HI network member Katherine Amato recently spoke with HCEO about her research on the gut microbiome, primate behavior, and ecology. 

"What I’m really interested in is understanding how gut microbes affect the hosts that they live in, from more of an evolutionary perspective," she says.

Amato uses her background as a field primatologist to study human-gut microbe interactions. One facet she has studied recently is the role of the microbiome in obesity. For example, certain types of gut microbes can contribute to obesity, by providing more energy to hosts and altering host metabolic programming. This is generally considered harmful, as it can lead to fat accumulation if that energy is not being used. But in some situations, like for pregnant women, or during food shortages, this metabolic programming could be useful. "How do we understand how that situation changes from being something that’s helpful to something that’s potentially harmful?" she asks.

"A lot of the human populations that have been studied to date are populations that are relatively well-off," she notes, "but we also know that there are many human populations that do struggle with those sorts of nutritional challenges. So it’s become really interesting to me to try to understand: How can we apply what we’ve learned from non-human primate populations that are in those more challenging types of contexts, to human populations that may be in more analogous situations?"

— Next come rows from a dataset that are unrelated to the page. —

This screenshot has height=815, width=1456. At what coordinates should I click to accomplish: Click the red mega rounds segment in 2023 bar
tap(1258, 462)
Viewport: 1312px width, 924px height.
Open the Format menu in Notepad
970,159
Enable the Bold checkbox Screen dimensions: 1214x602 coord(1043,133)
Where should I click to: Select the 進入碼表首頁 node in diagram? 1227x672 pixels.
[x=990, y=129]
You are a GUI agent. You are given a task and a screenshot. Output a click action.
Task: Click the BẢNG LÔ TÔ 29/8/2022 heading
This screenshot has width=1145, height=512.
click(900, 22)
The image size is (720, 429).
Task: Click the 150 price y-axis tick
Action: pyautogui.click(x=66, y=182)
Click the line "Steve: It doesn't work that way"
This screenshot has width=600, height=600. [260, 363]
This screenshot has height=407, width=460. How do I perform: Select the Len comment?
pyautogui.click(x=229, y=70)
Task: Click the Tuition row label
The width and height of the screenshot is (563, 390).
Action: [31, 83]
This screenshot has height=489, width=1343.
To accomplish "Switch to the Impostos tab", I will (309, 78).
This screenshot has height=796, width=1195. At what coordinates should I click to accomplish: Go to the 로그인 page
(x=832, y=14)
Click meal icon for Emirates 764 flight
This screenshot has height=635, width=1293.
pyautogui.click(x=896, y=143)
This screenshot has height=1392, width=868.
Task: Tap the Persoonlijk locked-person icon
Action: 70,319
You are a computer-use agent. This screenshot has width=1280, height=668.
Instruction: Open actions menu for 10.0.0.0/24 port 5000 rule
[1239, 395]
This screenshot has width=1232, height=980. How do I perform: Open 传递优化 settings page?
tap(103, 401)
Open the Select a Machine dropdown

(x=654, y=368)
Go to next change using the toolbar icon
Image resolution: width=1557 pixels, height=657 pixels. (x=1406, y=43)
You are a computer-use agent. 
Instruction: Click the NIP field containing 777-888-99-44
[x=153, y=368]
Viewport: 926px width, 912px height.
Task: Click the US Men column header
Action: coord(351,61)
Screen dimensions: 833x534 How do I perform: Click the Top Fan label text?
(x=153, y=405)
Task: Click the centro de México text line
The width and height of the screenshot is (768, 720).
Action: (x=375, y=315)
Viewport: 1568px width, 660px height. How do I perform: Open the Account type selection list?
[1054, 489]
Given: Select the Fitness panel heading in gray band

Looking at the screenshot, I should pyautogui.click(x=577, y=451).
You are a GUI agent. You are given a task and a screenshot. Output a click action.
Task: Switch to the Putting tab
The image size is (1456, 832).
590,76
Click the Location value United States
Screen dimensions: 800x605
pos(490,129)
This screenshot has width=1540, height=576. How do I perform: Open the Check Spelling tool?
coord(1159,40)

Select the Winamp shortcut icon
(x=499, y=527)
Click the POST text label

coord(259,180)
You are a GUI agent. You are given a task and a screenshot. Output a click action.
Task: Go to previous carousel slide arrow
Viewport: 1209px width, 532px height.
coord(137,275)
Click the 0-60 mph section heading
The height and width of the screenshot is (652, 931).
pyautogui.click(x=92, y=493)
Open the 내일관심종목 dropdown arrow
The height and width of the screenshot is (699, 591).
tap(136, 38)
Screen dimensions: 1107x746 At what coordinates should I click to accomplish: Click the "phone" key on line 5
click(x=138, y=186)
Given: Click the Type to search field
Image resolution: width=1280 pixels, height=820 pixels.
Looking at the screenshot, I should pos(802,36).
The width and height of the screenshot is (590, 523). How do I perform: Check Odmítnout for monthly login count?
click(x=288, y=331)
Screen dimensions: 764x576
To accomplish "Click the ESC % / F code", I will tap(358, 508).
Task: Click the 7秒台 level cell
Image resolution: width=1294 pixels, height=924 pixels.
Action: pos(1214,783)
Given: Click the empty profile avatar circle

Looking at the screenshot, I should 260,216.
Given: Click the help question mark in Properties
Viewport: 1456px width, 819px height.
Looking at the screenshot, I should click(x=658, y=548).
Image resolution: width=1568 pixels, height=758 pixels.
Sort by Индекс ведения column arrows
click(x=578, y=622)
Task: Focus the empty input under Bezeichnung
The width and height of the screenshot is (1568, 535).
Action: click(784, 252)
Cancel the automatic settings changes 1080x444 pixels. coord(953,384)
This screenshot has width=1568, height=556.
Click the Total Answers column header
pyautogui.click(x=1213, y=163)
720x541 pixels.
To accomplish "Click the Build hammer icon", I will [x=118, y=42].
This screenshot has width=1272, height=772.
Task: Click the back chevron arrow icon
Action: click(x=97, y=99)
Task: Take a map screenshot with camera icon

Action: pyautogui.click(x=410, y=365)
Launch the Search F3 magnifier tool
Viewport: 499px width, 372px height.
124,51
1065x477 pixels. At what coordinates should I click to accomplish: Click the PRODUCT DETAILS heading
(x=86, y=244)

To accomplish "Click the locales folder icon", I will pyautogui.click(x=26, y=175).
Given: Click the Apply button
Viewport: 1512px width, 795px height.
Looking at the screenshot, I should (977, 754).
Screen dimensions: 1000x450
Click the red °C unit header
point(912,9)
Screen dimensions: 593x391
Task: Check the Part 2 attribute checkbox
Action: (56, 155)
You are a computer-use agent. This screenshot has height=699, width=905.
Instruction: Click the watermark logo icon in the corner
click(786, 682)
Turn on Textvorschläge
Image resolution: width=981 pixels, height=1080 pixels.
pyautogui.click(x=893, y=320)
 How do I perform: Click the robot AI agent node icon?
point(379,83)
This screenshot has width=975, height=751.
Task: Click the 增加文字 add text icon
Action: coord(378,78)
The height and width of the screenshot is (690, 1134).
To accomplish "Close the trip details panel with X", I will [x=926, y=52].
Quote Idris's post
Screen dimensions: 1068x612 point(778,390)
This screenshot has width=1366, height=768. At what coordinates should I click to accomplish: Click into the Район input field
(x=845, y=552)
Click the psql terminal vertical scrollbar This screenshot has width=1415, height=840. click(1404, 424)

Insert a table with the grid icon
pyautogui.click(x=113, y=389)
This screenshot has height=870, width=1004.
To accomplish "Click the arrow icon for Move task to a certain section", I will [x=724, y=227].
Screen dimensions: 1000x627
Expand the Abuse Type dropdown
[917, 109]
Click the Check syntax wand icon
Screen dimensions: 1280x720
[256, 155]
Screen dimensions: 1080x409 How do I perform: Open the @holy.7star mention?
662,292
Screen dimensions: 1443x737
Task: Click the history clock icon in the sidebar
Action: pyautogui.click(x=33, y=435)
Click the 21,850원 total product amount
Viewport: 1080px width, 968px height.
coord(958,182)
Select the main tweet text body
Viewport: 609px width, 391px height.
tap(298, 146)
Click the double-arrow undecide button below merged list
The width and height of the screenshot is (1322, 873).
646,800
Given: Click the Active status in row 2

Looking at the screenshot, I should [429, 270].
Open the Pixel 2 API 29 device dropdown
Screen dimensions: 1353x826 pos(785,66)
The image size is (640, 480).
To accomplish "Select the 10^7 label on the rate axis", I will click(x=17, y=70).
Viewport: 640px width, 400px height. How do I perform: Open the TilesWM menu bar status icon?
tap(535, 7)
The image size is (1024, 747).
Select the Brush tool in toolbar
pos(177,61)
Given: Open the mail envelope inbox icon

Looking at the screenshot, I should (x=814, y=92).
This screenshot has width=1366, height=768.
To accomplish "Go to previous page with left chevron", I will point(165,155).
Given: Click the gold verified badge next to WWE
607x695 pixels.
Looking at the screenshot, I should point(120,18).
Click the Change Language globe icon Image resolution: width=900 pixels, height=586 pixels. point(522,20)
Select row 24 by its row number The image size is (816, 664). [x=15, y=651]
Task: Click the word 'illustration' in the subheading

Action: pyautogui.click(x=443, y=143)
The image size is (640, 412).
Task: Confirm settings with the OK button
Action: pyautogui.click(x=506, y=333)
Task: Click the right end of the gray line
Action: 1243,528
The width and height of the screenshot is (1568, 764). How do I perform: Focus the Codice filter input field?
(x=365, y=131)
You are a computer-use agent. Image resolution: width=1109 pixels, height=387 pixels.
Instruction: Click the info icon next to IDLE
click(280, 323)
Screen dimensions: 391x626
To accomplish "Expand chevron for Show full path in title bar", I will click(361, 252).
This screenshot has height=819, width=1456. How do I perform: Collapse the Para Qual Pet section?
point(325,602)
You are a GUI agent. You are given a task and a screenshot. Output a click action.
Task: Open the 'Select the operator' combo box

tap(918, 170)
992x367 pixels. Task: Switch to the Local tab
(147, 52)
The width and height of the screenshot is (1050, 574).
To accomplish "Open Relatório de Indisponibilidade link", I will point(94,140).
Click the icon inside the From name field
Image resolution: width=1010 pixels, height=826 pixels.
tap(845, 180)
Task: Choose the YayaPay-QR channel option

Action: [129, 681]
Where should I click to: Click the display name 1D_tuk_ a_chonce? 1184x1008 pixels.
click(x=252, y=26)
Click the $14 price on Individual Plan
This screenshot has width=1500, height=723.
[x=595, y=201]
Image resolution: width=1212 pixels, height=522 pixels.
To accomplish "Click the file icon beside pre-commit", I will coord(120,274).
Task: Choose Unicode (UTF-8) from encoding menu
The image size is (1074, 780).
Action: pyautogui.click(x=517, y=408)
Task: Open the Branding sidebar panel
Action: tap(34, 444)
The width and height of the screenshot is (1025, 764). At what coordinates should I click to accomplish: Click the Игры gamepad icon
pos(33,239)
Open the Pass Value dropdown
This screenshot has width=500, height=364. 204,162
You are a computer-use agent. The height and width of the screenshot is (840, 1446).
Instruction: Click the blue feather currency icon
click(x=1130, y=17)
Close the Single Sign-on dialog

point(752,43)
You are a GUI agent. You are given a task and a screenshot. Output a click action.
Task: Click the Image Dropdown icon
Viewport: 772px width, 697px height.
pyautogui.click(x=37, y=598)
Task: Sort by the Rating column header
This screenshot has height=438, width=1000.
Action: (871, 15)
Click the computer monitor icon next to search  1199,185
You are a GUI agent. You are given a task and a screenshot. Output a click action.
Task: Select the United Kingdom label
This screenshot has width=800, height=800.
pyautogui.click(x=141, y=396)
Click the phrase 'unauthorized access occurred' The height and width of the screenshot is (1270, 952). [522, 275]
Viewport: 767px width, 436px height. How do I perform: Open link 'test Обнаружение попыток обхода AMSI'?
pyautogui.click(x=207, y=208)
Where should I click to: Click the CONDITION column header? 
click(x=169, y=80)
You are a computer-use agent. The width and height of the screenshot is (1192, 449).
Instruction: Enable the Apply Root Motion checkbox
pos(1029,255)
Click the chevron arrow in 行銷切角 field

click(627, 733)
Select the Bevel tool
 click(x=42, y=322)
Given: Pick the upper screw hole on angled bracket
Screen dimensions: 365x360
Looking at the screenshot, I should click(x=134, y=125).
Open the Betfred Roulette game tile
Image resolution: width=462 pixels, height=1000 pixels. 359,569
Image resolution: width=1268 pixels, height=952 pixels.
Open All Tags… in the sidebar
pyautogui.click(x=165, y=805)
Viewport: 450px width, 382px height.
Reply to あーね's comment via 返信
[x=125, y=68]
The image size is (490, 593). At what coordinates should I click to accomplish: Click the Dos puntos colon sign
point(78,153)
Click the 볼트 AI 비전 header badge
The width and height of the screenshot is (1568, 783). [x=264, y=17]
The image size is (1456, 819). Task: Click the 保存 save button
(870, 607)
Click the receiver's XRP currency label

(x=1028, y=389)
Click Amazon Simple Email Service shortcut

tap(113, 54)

In looking at the similarities and difference between human and non-human primate microbiota, she hopes to understand what makes human unique.

"I’m interested in taking this evolutionary viewpoint and looking at whether there might be a reason, evolutionarily speaking, that humans have a distinct gut microbial community," Amato says. "And is that associated with physiology, and can that tell us about our risks for certain diseases?"

Amato is an Assistant Professor of Anthropology at Northwestern University.